Nick nodded and closed his visor with a shaking hand. His hands were too unsteady to activate the PEAP comm, so Sato helped. Then the security chief pushed a button and the big rear door swung out and clanged down. Nick followed Sato down the ramp onto earth so fried that it snapped and crackled under their boots. Not even a blade of grass had survived the flames.
“Nukes?” managed Nick.
“Ahh, no,” said Sato over their personal comm. “A purely hyperkinetic weapon. From orbit, you see. Many hundreds waiting for the call. Six used here. No warheads. No radioactivity, of course. Merely speed turned into energy. Much energy.”
“I didn’t know such things existed,” whispered Nick. They were walking toward the first Oshkosh now. Ōta and Ishii were using large foam fire extinguishers from the surviving Oshkosh to fight the flames. Behind Sato and Nick, the bubble turret whirred as Daigorou Okada covered them.
“No,” agreed Sato, using his good arm to pull another fire extinguisher from an outside locker and handing it one-handed to Nick before he took another for himself.
“That arm’s in terrible shape,” said Nick. “You’ll need to get airlifted to a surgeon. Soon.”
Sato smiled and shook his head. “Okada-san is a very good medic, as was Genshirou Itō. There are adequate painkillers and medical materials aboard this Oshkosh for Okada-san to set the worst of the break and to allow me to travel the last three or four hours to Santa Fe in relative comfort.”
Before they went down the bank into the riverbed, Nick looked south and then all around again at the miles of devastation. Ten thousand small fires still burned. It seemed as if the ground were on fire.
“What do you call this weapon?” he asked.
Sato smiled. “The man who came up with the idea for such an enhanced, self-guided kinetic kill weapon—especially designed to penetrate deep bunkers—called them OWL.”
“Owl?” repeated Nick.
“Orbital Warhead Lancet. Very simple. Very useful for such small-unit fighting when regular air support is not available. It is used occasionally in China, not often. It is very expensive.”
“And these six OWLs came from Mr. Nakamura’s private stock.”

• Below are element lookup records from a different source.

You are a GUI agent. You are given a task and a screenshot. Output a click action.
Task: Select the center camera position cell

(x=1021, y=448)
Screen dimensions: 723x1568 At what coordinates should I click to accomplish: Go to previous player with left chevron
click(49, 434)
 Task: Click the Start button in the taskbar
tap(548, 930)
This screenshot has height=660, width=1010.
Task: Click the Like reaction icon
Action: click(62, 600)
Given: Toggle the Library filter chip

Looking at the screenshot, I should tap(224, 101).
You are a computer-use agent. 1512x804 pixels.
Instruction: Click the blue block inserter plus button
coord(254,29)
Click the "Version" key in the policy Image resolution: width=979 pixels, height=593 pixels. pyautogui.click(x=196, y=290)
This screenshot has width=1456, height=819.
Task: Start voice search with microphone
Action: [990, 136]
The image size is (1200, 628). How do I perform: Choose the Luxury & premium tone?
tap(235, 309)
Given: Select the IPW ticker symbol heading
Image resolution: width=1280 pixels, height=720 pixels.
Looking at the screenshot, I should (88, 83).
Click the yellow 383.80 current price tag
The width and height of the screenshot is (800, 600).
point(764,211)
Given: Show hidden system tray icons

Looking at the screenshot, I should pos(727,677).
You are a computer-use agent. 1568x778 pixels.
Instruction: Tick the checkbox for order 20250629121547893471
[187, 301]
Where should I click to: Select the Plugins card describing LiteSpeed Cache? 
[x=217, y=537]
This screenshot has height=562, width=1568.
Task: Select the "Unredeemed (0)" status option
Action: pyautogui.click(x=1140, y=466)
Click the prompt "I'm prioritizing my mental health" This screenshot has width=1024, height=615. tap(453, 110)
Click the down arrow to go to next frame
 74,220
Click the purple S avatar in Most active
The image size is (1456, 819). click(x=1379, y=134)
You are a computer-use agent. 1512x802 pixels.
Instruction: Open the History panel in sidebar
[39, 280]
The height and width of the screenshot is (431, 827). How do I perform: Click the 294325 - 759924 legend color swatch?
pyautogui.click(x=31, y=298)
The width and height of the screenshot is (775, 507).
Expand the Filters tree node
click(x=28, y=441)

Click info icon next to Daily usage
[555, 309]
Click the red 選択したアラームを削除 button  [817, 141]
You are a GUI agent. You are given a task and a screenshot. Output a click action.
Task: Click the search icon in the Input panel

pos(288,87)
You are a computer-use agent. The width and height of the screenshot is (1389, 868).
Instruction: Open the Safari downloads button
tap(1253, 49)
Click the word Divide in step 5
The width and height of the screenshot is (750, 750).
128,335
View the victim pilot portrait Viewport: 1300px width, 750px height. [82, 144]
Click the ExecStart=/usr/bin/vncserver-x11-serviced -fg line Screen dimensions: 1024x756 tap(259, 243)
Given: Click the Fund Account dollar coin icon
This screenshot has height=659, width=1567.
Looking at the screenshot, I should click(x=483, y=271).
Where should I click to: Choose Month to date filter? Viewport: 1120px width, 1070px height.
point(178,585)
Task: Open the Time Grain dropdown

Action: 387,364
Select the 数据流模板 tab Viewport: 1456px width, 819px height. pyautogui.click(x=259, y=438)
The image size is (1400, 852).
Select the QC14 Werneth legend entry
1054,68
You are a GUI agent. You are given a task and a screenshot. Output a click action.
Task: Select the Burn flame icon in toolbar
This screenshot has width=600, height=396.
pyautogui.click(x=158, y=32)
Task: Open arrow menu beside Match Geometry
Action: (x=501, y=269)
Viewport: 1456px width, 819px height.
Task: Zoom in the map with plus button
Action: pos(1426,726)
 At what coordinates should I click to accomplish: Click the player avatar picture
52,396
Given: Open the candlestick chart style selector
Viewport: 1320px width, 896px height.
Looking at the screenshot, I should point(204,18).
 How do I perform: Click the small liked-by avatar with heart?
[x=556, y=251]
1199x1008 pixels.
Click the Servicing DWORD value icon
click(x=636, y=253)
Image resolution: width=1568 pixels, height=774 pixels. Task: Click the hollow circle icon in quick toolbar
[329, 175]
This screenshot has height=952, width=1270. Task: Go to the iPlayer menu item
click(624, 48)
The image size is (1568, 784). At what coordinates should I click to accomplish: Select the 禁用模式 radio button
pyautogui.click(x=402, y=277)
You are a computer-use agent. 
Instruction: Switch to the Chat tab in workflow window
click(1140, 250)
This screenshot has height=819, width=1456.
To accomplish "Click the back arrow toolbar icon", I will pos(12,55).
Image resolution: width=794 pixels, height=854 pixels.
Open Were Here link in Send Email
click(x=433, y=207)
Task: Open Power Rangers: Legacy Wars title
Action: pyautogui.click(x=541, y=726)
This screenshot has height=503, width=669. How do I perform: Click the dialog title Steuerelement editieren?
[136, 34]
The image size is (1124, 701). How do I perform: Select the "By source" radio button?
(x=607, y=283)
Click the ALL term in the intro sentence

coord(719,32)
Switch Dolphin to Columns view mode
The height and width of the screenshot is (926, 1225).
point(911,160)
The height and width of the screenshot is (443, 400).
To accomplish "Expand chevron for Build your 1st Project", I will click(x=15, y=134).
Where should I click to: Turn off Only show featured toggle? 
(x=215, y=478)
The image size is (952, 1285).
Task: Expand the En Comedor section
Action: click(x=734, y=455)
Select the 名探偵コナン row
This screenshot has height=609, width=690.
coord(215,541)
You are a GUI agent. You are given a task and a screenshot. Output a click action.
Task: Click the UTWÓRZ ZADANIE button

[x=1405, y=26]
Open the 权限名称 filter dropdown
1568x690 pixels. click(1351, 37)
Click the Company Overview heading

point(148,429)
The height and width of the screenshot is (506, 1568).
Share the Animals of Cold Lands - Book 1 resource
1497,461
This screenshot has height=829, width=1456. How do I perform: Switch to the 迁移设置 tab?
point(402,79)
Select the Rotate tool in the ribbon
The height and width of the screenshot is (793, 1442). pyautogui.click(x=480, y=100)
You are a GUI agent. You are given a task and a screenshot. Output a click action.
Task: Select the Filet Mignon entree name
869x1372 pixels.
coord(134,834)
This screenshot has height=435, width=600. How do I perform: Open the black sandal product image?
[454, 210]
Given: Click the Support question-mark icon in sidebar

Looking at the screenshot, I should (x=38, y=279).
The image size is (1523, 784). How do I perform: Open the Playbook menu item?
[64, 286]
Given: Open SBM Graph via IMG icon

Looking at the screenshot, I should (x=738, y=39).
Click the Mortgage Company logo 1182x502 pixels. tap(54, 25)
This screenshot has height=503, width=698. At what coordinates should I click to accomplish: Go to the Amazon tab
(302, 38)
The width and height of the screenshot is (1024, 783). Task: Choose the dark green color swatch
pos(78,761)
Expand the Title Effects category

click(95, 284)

“Hai.” Sato grinned, although Nick was certain that the man must be in terrible pain. “We do not call these kinetic weapons OWLs, you see. But, rather, gee-bears.”
Nick remembered hearing the odd word. “ ‘Gee’ as in gravity, high-boost, acceleration, that sort of thing?”
“Yes,” nodded Sato, as if enjoying some private joke. “But also ‘Gee’ as in the first letter of the first name of the American skiffy writer who came up with the idea for this particular technology. We like to honor creators when we can.”
“Skiffy writer,” repeated Nick. S-c-i-hyphen-f-i.
Sato quit smiling. “It was important, Bottom-san, that we get you to your interview tomorrow with Don Khozh-Ahmed Noukhaev. I promised Mr. Nakamura that you would be there.”
As they began walking down the crumbled riverbank toward the burning Oshkosh, Nick was wondering how they were going to get the pieces of Joe’s charred and crumbling body out of that mess. Or if they’d find his head.
“This Don Khozh-Ahmed Noukhaev had better be worth it,” he muttered.
“Yes,” Sato agreed grimly. “He had better be worth it.”